--- Problem to solve ---
Pull every line with the word "button" out of the entries below.

Saved data entries:

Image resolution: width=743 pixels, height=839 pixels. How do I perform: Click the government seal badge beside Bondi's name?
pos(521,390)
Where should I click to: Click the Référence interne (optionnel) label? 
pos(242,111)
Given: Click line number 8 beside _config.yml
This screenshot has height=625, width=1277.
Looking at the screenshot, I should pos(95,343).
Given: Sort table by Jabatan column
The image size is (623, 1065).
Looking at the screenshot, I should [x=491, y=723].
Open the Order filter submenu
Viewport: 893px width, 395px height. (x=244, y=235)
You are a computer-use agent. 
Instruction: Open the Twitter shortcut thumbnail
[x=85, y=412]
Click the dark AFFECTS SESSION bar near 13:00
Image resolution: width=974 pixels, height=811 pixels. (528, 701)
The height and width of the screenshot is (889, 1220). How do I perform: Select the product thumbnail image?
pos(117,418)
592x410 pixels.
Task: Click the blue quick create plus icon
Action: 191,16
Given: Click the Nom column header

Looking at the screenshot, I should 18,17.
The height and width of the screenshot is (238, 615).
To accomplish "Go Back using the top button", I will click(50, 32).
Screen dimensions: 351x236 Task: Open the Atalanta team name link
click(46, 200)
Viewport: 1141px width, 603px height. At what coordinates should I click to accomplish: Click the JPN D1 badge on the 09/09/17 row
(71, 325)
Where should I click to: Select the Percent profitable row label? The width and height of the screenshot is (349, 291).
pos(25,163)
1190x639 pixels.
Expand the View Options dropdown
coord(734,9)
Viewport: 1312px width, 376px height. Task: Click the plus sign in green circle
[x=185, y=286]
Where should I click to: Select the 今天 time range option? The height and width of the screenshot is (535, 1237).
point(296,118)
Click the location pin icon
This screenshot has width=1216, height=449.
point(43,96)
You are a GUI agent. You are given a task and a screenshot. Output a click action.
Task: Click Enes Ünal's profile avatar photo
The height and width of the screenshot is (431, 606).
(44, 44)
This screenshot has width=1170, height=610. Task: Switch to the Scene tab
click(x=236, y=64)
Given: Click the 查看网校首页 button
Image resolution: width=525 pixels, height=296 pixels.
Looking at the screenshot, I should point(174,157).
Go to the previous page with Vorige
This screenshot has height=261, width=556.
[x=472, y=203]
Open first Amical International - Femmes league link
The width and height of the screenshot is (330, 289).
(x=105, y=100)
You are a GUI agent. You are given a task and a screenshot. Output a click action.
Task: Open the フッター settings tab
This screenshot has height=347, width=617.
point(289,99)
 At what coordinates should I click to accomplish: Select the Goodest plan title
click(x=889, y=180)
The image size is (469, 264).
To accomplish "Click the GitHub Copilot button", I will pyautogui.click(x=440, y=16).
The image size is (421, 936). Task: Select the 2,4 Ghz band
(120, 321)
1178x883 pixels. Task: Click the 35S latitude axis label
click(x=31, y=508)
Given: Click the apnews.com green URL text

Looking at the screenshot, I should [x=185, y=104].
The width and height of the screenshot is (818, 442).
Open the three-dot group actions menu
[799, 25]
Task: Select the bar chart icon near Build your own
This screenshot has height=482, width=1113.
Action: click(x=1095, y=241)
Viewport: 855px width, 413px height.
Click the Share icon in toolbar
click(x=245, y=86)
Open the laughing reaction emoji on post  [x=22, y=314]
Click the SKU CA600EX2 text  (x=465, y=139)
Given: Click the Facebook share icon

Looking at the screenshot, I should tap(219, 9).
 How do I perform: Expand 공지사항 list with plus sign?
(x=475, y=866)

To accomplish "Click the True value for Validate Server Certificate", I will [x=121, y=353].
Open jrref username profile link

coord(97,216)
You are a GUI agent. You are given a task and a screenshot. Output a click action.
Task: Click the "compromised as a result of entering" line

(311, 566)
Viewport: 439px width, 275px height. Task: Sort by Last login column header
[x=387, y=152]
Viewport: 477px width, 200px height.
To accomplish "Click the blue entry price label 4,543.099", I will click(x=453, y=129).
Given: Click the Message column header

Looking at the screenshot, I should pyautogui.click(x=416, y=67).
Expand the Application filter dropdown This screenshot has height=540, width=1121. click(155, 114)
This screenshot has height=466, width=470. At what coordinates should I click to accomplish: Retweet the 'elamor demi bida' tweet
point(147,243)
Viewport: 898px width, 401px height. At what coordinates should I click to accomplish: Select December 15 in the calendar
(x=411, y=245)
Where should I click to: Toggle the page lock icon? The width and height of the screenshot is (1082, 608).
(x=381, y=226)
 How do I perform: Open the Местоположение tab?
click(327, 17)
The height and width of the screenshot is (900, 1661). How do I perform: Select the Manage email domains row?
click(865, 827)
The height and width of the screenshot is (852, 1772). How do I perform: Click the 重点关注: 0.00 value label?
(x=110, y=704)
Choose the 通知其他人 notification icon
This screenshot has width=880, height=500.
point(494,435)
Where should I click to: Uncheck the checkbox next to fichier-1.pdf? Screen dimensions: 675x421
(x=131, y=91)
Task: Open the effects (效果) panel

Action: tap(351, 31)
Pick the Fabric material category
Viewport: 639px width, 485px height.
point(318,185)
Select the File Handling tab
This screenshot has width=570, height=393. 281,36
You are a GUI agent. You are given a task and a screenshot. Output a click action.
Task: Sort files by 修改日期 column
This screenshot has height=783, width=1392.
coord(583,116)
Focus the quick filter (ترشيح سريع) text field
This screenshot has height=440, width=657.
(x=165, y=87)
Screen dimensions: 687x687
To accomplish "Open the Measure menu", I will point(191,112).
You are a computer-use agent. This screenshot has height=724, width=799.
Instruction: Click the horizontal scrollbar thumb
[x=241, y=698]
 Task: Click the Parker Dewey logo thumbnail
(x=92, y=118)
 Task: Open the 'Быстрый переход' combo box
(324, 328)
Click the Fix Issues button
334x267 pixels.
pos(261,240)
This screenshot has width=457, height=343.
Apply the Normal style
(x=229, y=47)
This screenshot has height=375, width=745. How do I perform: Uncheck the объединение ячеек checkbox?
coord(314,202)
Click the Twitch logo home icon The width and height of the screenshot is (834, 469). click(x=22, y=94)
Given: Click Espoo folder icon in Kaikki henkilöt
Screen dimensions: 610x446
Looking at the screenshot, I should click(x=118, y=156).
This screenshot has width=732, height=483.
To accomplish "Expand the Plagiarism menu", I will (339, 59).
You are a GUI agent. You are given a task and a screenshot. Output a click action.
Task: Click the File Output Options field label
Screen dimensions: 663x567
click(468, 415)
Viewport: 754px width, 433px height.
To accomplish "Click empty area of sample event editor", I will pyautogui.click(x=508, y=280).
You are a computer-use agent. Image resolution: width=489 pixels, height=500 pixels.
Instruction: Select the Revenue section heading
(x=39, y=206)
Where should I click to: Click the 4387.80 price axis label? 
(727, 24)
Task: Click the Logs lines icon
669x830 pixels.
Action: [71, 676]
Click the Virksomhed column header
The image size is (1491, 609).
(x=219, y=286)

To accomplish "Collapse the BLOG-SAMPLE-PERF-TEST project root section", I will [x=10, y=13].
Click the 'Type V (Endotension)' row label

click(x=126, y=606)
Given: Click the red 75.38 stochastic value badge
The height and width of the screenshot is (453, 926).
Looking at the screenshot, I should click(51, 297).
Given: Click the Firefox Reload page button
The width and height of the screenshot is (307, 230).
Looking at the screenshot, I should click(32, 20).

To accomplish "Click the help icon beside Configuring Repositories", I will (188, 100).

--- Response ---
To accomplish "Go Back using the top button", I will click(50, 32).
Given: Click the 查看网校首页 button
To accomplish "Click the GitHub Copilot button", I will pyautogui.click(x=440, y=16).
Click the Fix Issues button
Given: Click the Firefox Reload page button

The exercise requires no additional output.